Arriverà pure sto benedetto primo di luglio. Non tanto per le previsioni del tempo che concordano sulla fine della cappa da 40 gradi in pianura padana, ma perché è la prima di una serie di date fondamentali per capire cosa succederà a quella che ancora chiamiamo SPAL, anche se nominalmente non lo è più. Il primo di luglio inizia formalmente la stagione 2026/2027 del calcio italiano con la possibilità di depositare contratti e tesseramenti. Insomma è la data in cui le chiacchiere possono trasformarsi in fatti concreti e verificabili, almeno se si tratta di giocatori e non è un tema secondario se c’è da azzannare senza attenuanti un campionato dopo aver fallito al primo tentativo. Oggi all’Ars et Labor risultano delle conferme solo sulla carta e zero nuovi ingaggi, mentre tutto attorno le altre società tra Eccellenza e serie D sono in pieno fermento e hanno già snocciolato annunci su annunci. Il problema numero uno è che la realtà dell’Ars et Labor – di questi tempi – sembra viaggiare su due piani che non si capisce bene quanto siano comunicanti. E che quindi rendono difficile avere una visione d’insieme chiara e coerente.

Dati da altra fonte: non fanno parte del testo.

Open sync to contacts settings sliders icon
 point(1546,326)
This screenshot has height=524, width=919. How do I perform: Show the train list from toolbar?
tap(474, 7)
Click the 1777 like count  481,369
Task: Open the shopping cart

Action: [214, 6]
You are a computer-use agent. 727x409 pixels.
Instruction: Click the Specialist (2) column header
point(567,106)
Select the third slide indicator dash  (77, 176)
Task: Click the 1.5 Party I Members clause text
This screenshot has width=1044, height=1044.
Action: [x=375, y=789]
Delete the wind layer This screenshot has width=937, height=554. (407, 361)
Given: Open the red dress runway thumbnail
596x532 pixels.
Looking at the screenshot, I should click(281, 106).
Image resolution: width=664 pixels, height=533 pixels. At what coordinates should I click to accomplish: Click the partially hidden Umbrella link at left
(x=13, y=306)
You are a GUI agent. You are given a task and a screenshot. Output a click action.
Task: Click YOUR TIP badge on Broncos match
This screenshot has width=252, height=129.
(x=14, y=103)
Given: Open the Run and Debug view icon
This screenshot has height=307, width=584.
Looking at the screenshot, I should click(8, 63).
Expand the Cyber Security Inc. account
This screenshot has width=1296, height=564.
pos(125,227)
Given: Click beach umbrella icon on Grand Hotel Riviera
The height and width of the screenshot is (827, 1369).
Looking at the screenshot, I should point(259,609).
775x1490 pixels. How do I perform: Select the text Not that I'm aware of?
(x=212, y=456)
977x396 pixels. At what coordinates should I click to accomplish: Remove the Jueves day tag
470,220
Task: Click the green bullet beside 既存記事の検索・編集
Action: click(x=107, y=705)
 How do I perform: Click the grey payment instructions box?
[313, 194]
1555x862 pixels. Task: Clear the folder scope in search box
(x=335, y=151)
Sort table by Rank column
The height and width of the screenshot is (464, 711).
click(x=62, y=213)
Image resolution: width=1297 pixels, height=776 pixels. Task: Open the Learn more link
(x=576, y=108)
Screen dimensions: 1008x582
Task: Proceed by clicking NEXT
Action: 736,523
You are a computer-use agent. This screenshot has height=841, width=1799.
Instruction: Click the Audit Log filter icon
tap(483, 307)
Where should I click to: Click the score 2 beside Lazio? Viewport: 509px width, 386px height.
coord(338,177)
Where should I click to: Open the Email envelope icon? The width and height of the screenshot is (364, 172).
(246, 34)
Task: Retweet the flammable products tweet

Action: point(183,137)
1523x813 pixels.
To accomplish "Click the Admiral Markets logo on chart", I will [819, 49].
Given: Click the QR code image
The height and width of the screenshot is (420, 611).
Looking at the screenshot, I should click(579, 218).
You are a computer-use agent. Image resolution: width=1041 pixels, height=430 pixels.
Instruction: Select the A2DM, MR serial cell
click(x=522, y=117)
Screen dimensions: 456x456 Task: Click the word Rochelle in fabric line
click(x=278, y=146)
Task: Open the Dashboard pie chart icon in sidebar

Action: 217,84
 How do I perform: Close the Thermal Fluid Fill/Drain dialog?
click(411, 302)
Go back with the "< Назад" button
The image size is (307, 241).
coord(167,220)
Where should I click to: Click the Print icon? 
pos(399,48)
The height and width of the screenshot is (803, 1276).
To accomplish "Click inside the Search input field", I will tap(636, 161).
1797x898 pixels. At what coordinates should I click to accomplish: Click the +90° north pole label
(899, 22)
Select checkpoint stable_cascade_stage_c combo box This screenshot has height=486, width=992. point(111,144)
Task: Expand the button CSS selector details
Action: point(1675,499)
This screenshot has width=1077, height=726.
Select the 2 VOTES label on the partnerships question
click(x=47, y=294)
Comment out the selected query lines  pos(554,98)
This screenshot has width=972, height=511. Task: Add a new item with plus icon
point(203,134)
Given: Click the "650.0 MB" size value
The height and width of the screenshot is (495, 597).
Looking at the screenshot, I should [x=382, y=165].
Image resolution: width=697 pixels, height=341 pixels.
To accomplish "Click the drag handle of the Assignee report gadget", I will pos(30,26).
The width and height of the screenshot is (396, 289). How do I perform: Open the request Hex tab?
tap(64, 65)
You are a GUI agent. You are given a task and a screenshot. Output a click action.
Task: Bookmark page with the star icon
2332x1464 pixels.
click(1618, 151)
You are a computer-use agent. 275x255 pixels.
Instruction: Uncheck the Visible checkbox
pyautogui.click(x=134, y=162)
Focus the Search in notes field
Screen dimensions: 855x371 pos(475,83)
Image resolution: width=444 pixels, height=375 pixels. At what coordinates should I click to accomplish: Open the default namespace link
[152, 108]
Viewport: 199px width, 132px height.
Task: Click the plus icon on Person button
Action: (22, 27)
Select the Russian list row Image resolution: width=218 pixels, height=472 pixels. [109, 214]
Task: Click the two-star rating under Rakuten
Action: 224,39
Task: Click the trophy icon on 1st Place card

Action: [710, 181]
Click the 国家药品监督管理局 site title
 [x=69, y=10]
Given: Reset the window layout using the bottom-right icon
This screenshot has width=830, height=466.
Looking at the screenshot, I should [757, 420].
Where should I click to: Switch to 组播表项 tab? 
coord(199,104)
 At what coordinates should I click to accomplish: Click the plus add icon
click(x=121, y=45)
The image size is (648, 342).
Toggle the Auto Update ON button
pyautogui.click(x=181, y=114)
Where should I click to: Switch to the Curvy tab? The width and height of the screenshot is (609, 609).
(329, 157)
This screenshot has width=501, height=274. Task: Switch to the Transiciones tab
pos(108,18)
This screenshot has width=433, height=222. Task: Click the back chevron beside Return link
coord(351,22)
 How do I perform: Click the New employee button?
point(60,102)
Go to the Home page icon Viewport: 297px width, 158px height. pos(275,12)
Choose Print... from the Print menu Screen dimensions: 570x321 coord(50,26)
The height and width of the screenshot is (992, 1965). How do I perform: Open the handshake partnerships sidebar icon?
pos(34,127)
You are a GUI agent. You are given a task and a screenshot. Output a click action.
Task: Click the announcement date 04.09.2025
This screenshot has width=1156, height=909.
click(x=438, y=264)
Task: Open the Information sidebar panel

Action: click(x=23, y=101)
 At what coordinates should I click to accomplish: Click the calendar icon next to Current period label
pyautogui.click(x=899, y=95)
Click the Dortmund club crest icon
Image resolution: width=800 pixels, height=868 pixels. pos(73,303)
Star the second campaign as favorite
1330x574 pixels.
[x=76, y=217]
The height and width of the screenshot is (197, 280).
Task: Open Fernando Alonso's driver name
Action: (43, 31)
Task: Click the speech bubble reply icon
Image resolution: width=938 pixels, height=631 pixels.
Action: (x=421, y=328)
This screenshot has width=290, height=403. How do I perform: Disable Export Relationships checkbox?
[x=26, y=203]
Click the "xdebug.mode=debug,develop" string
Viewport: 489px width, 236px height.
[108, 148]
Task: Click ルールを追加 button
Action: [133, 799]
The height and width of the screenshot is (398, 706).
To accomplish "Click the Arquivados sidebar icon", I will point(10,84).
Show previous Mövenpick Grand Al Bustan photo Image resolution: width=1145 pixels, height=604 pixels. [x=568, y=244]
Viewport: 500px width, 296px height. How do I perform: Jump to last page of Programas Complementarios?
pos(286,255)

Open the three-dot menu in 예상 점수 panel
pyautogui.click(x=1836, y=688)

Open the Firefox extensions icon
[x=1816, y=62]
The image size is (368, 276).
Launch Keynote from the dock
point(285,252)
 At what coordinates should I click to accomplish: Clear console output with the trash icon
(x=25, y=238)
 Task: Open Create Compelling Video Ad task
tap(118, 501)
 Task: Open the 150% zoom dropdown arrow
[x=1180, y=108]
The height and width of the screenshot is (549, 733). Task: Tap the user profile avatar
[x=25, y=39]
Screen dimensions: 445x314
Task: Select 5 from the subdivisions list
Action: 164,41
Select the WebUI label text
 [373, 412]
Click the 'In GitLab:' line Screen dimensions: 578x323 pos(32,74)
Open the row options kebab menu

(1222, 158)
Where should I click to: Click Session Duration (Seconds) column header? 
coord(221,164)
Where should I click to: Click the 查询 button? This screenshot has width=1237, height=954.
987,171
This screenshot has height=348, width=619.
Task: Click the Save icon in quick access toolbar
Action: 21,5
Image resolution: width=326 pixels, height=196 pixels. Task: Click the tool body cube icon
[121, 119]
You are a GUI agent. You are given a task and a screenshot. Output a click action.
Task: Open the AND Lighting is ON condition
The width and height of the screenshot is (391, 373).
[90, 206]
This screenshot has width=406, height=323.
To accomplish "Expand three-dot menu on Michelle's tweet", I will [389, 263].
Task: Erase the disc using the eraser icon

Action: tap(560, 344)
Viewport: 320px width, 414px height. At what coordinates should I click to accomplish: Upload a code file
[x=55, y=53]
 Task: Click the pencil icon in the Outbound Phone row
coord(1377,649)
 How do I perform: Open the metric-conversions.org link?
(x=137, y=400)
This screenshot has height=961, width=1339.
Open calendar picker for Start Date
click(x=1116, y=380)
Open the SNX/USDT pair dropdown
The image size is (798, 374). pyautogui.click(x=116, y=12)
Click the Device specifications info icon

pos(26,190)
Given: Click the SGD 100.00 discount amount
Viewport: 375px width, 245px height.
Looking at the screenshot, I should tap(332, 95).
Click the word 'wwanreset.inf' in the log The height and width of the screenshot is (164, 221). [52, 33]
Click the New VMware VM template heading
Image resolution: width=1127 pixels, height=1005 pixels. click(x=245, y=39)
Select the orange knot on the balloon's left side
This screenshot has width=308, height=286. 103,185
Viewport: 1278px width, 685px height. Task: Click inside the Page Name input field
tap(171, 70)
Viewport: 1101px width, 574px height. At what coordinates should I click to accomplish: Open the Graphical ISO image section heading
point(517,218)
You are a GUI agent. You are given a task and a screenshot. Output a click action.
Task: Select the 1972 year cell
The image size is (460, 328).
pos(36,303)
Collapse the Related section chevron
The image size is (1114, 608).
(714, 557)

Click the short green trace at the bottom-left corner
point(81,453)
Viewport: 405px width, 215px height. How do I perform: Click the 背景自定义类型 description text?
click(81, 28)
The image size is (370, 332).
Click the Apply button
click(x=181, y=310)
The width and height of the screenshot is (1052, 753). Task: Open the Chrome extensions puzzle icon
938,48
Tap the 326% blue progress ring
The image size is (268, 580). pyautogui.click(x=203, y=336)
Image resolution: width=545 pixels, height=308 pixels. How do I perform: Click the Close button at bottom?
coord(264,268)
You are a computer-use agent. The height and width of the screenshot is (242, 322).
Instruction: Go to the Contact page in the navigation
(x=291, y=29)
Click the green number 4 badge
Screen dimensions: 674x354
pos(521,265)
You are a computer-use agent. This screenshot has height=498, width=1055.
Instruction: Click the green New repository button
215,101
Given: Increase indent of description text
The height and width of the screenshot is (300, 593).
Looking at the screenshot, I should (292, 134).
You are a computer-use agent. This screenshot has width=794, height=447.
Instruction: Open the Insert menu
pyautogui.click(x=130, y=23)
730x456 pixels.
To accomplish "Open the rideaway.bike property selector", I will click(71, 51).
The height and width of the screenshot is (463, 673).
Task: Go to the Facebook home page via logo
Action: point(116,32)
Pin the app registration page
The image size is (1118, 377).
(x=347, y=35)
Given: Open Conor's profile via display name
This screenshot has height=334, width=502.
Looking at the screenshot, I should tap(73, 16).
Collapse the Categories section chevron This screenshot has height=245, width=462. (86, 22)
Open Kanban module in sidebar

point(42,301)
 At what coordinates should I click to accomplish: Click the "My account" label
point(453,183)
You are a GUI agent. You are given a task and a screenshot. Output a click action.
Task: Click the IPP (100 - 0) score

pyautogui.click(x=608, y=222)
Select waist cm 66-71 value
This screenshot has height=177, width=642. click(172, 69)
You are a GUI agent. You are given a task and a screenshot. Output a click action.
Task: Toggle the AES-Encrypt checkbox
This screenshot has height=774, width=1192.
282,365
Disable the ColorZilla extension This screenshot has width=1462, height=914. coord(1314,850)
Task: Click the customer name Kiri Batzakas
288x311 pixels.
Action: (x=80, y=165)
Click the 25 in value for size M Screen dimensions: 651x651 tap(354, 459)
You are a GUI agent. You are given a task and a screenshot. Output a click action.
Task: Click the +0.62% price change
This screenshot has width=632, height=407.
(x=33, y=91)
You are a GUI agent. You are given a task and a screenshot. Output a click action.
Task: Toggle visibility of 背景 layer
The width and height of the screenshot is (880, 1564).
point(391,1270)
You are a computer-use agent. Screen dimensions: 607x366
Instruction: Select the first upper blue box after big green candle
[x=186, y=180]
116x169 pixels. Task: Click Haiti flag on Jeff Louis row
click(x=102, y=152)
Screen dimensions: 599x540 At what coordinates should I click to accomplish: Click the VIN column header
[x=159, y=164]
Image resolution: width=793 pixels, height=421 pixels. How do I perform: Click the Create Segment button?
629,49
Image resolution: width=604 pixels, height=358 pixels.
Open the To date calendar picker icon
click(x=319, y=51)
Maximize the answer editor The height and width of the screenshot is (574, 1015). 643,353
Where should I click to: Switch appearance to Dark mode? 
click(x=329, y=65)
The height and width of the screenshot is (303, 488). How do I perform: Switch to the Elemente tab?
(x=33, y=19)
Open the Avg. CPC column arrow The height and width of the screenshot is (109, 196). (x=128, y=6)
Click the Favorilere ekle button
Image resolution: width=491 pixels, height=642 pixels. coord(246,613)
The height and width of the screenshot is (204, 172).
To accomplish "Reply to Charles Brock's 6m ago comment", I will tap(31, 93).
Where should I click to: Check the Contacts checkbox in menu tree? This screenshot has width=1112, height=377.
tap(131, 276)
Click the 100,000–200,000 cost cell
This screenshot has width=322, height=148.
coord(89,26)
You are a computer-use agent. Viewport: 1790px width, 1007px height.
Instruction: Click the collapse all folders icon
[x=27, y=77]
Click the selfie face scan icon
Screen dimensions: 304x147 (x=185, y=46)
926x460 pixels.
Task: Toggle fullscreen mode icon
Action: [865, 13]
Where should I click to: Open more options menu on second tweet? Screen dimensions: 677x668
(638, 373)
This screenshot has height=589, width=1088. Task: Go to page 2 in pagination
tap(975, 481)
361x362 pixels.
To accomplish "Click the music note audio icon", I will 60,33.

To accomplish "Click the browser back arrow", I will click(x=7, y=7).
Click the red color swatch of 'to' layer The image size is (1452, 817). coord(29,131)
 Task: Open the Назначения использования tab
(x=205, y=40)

Partiamo dal piano che potremmo definire lineare. Dopo l’ingloriosa fine della stagione sul campo, con l’eliminazione ai playoff contro la Santegidiese, l’attenzione dei dirigenti dell’Ars et Labor è stata rivolta alle (modeste) speranze di ripescaggio in serie D e alla nauseante normalizzazione della prospettiva di un’altra annata sportiva spesa al quinto livello del calcio italiano, a giocarsela con chi, nella maggior parte dei casi, lo fa per passione e non per mestiere. Bruno Pradines e Sandro Federico si sono affrettati a confermare Carmine Parlato; hanno fatto sapere di avere intenzione di ripartire da un blocco significativo di giocatori reduci dall’ultimo campionato e hanno discettato di investimenti e campagna abbonamenti come se non incombesse l’ombra di un piano molto più intricato da interpretare.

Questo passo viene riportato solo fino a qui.